Salt substitution for hypertension helps lower cardiovascular risks

A study published on Sept 16, 2021, in the New England Journal of Medicine suggests that offering a salt substitute for people with high blood pressure or a previous stroke can lower blood pressure and reduce the risk of cardiovascular events.1

Hypertension, or high blood pressure, affects about 45% of American adults and increases the risks for stroke, heart failure, chronic kidney disease, and other serious health problems.2 

Hypertension and dietary salt controversy

High salt intake is among known hypertension causes, and the CDC, WHO, American College of Cardiology, and other bodies recommend that most people lower their salt intake to prevent hypertension and cardiovascular disease.3,4 Debates over how low salt intake should be, and how aggressively hypertension should be controlled, have raged for years.5,6 The new study, called the Salt Substitute and Stroke Study (SSaSS), is larger than previous similar studies and so adds valuable data to the discussion.8

Recent developments

Two other recent developments related to hypertension help highlight the importance of hypertension and the growing understanding of its treatment. 

First, the US Preventive Services Task Force (USPSTF) has been studying the evidence for and against screening US adults for hypertension since 2018. The Task Force released its Final Evidence Review for hypertension screening on April 27, 2021, based on considerations of the accuracy of blood pressure measurement in the doctor’s office, benefits and possible harms of early detection, and comments received from the public.7
The USPSTF analysis reaffirmed the importance of hypertension screening in US adults. This can be done with a simple blood pressure reading done in the doctor’s office, followed by confirmation of the diagnosis before starting treatment.7

Second, the results from the STEP trial of intensive vs. standard blood pressure control were reported on September 30, 2021, in the New England Journal of Medicine. This study, conducted in 8511 Chinese participants between the ages of 60 and 80, all of whom had hypertension, found that the intensive treatment led to a lower rate of cardiovascular events compared with standard treatment.6

These results provide confirmation for the results of the US-based SPRINT trial and extend its results to an older group of patients. The SPRINT trial, which concluded in 2015, tested standard versus intensive control of hypertension in people with cardiovascular risk factors. Both the SPRINT and STEP trials ended up being stopped early because of the success of the intensive treatment in preventing cardiovascular events. 

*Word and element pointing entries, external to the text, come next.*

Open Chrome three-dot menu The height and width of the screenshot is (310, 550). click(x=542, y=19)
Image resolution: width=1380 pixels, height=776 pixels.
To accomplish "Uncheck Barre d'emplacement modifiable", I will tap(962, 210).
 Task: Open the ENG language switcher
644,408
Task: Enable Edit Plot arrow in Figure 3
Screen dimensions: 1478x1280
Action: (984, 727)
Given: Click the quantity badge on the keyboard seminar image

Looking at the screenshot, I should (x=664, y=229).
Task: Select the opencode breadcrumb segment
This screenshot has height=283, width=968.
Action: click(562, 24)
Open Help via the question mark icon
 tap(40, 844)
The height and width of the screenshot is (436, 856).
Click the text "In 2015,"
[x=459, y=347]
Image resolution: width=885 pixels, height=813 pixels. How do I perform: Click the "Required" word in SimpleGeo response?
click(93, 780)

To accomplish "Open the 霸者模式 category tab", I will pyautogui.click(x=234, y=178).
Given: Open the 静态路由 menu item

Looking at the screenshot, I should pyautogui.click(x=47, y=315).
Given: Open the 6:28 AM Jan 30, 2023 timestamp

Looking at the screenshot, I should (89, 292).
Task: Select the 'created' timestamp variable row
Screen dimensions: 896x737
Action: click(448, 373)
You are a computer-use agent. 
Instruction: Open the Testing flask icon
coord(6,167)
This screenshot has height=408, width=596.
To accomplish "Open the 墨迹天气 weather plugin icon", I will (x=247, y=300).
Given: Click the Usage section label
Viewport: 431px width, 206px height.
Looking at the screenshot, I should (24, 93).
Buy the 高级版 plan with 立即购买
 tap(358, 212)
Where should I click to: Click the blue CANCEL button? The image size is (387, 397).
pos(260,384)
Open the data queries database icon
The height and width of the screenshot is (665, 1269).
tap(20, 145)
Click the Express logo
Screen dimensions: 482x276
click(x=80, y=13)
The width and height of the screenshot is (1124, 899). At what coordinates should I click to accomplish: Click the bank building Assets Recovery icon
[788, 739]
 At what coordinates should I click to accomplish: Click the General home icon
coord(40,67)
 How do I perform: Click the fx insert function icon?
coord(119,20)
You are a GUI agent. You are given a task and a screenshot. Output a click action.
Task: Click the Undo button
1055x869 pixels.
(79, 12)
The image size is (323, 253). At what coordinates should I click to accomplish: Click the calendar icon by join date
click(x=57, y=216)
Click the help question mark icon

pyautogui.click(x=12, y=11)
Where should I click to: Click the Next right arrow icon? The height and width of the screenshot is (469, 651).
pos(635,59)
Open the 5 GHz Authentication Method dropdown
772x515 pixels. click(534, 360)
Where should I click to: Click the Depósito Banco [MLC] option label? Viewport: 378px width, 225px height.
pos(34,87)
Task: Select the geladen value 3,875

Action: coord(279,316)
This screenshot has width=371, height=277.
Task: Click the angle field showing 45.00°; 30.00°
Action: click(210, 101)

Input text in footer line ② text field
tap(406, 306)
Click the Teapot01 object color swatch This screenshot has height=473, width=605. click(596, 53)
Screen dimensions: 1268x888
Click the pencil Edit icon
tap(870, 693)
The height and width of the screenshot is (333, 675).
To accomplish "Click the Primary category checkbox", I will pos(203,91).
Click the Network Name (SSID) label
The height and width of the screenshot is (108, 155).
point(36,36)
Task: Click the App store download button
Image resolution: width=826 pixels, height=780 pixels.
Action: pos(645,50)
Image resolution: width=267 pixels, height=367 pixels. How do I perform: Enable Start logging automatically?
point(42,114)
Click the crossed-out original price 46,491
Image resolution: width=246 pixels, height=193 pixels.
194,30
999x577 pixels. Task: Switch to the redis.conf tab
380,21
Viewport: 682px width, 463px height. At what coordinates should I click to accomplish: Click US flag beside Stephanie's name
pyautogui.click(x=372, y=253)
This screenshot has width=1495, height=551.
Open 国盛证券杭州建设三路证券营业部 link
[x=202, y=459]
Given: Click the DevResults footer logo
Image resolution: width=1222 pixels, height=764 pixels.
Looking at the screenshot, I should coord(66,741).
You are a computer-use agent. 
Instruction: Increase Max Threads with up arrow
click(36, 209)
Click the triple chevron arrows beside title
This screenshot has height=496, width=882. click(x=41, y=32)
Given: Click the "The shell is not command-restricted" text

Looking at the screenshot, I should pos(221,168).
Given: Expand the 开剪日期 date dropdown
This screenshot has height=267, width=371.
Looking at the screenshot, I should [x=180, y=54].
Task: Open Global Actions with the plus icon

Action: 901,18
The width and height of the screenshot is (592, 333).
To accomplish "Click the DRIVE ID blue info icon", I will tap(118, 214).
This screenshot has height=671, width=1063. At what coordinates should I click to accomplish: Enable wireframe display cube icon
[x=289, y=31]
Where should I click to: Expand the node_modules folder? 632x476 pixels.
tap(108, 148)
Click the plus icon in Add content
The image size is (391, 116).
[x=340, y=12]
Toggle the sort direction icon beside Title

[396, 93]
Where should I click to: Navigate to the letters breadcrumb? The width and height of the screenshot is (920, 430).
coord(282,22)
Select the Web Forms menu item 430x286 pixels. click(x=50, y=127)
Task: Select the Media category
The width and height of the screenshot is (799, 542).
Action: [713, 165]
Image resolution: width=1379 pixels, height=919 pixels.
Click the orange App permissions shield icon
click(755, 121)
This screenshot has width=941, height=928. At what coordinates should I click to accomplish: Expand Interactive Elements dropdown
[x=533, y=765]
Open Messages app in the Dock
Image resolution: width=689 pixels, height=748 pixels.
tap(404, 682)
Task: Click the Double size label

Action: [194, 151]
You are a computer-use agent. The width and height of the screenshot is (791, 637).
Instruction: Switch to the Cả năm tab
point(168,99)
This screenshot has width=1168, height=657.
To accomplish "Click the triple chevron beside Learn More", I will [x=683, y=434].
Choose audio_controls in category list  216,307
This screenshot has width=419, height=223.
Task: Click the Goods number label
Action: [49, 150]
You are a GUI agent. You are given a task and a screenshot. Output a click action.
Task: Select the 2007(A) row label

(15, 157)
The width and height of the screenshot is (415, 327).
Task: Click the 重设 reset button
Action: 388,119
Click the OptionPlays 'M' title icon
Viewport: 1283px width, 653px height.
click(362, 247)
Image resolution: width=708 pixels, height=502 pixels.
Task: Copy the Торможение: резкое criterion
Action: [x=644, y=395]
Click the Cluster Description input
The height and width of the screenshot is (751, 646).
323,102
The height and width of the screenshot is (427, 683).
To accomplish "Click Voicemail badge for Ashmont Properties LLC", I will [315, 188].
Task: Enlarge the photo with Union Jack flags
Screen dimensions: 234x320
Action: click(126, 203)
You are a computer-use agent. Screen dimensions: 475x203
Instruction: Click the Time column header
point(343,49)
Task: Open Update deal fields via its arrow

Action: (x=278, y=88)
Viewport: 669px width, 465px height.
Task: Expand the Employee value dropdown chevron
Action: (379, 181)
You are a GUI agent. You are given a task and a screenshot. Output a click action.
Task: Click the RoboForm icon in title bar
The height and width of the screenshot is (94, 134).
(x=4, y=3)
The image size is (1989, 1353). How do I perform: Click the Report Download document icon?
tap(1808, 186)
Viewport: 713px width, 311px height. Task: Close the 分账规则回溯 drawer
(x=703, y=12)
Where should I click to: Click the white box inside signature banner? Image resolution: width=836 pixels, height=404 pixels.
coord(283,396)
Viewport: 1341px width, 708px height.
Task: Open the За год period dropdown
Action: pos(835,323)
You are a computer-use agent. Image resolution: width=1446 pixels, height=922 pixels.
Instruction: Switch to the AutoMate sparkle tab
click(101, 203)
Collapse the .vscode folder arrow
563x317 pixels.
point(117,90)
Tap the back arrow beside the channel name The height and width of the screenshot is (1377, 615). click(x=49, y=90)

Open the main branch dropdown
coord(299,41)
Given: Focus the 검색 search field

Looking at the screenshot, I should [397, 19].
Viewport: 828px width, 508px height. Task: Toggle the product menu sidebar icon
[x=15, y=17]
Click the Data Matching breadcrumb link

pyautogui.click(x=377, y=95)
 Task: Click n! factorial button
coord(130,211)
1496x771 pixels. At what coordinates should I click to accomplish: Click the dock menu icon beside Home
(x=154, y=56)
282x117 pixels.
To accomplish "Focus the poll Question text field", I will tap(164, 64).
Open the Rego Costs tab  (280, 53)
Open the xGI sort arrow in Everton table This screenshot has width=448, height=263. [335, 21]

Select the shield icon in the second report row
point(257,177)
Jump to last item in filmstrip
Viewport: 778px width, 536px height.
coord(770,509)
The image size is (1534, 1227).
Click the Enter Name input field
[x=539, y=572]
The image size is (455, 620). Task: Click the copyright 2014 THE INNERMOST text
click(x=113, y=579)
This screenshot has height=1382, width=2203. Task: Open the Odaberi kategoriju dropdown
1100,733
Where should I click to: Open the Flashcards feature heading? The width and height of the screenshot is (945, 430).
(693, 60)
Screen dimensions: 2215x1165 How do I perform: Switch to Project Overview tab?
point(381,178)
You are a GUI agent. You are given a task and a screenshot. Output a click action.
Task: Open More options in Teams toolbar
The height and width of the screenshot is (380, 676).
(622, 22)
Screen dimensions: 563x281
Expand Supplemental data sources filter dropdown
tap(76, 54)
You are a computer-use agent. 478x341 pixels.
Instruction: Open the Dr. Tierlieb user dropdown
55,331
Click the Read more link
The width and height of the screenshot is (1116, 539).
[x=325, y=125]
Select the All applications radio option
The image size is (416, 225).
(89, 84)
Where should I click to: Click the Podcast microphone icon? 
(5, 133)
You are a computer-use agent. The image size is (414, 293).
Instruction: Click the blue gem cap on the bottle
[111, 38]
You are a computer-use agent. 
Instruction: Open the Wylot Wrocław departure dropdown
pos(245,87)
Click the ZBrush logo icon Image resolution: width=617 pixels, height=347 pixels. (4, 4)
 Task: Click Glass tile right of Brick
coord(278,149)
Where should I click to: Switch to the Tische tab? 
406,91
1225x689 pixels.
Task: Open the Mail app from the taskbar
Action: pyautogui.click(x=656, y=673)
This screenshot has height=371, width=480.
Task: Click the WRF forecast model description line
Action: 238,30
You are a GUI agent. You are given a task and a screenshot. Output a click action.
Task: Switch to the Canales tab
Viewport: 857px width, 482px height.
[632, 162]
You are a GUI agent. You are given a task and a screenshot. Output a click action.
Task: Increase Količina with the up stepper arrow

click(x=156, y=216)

In the STEP trial, intensively treated patients achieved and maintained clinically significant reductions in blood pressure as well as lower risks of stroke, acute decompensated heart failure, and acute coronary syndrome.6

Salt substitute study in China

In the SSaSS study, participants living in 600 rural villages in China were eligible if they had a history of stroke or were at least 60 years old and had hypertension. The villages were randomized to either the salt substitution intervention (300 villages, 10,504 people) or to the control group (300 villages, 10,491 people).1

Participants in the salt substitution group were given a reduced-sodium salt substitute containing 75% sodium chloride and 25% potassium chloride, to use for all of their household food preparation and seasoning purposes.

Participants were followed for five years. The rate of the primary outcome, stroke, was lower among participants in the salt-substitution group (29.14 vs. 33.65 events per 1000 person-years; rate ratio, 0.86; 95% CI, 0.77–0.96), as was the rate of fatal strokes (6.78 vs. 8.79 events per 1000 person-years; rate ratio, 0.77; 95% CI, 0.65–0.91). Secondary outcomes of major adverse cardiovascular events and death from any cause were also lower in the salt substitution group.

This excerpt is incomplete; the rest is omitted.